Smith, his face shaved clean and his humor drowned, somehow never plays Ben’s depression to the rafters. He’s believably and sympathetically disturbed, without once tempting you to giggle with an over-the-top “Nooooooooo!” moment. While the people Ben helps may consider his intervention fated, the character is really more of a determinist—if the events that haunt Ben had never happened, neither would his mission to help others. But now that he’s been put on this path, Ben believes he has no other choice. Despite its heaping servings of misery, Seven Pounds is ultimately hopeful.
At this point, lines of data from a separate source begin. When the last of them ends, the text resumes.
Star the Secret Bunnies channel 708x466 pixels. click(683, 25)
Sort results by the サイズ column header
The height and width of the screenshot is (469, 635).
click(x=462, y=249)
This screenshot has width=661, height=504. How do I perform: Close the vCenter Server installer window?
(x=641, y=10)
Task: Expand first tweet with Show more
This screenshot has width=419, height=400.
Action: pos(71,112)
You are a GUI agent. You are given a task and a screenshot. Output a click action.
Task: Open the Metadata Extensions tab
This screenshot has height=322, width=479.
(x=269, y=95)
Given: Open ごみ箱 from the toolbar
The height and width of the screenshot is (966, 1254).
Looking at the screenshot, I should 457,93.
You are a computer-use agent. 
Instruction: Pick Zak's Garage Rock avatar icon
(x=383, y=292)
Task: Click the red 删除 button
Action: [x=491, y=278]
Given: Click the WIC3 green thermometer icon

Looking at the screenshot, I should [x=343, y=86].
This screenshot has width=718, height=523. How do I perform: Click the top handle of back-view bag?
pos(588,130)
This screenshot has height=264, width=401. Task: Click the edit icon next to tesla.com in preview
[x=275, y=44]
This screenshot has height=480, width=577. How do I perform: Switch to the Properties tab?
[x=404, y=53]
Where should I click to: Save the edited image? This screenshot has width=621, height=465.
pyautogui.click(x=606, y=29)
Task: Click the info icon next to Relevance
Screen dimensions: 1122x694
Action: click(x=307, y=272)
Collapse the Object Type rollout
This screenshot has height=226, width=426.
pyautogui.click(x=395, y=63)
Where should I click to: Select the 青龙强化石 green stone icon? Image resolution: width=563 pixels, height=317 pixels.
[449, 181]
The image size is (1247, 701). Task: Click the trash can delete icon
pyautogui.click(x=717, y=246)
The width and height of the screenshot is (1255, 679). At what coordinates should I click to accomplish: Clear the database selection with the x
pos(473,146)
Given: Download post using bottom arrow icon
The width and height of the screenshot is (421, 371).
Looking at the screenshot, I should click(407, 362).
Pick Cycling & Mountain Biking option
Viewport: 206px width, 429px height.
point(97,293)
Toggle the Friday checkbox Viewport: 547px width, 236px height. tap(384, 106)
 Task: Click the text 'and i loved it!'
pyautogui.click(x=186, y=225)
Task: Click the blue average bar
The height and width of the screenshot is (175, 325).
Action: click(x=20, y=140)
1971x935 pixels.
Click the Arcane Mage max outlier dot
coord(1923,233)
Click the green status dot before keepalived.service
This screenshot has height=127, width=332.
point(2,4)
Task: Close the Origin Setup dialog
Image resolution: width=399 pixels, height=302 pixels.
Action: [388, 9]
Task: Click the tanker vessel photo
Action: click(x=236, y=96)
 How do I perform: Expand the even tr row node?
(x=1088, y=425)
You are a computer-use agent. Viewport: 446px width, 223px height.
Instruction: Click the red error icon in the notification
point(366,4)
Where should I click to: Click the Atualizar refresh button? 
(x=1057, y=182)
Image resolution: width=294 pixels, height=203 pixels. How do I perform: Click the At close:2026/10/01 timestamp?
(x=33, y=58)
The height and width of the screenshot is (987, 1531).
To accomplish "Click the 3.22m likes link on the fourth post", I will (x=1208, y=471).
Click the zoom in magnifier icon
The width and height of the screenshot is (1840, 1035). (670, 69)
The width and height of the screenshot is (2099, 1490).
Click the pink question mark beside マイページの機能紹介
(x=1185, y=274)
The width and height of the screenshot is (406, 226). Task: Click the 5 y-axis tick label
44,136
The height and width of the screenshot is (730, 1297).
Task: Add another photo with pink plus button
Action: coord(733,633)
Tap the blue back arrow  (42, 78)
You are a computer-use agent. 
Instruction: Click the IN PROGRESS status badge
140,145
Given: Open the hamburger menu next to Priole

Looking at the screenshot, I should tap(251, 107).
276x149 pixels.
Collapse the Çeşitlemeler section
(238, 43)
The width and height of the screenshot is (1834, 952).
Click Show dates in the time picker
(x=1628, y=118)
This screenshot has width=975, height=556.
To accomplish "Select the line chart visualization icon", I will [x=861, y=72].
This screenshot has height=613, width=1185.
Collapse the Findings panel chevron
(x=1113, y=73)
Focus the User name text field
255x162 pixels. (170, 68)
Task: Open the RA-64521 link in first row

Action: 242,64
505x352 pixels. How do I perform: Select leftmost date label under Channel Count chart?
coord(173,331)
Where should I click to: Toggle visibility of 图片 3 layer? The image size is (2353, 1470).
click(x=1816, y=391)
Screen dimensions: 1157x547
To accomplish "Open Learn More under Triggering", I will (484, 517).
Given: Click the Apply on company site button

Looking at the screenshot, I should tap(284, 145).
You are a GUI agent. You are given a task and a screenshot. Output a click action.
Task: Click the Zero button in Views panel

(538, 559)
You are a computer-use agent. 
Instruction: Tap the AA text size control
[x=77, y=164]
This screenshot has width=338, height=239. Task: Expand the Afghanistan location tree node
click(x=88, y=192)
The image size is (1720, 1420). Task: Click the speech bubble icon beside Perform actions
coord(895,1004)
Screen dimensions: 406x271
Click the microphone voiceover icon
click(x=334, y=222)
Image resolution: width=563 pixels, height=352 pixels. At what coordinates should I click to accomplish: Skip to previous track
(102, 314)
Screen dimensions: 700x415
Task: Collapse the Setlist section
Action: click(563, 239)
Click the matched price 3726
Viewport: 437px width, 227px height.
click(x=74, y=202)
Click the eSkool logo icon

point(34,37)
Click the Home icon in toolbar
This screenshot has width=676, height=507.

Ben tells the battered woman that she can repay him for the house by promising “to live life abundantly.” Emily preaches a similar message, refusing to stop activities that give her pleasure—like walking her horse of a dog—and suggesting that Ben treat himself as nicely as he treats others. “Que Sera, Sera” gives way to Muse’s rock take on “It’s a New Dawn,” and the film even ends with a children’s-chorus version of “I’m Into Something Good.” OK, that last part is begging for a collective eye-roll. But it’s a throwaway misstep, much more easily forgotten than the story it caps.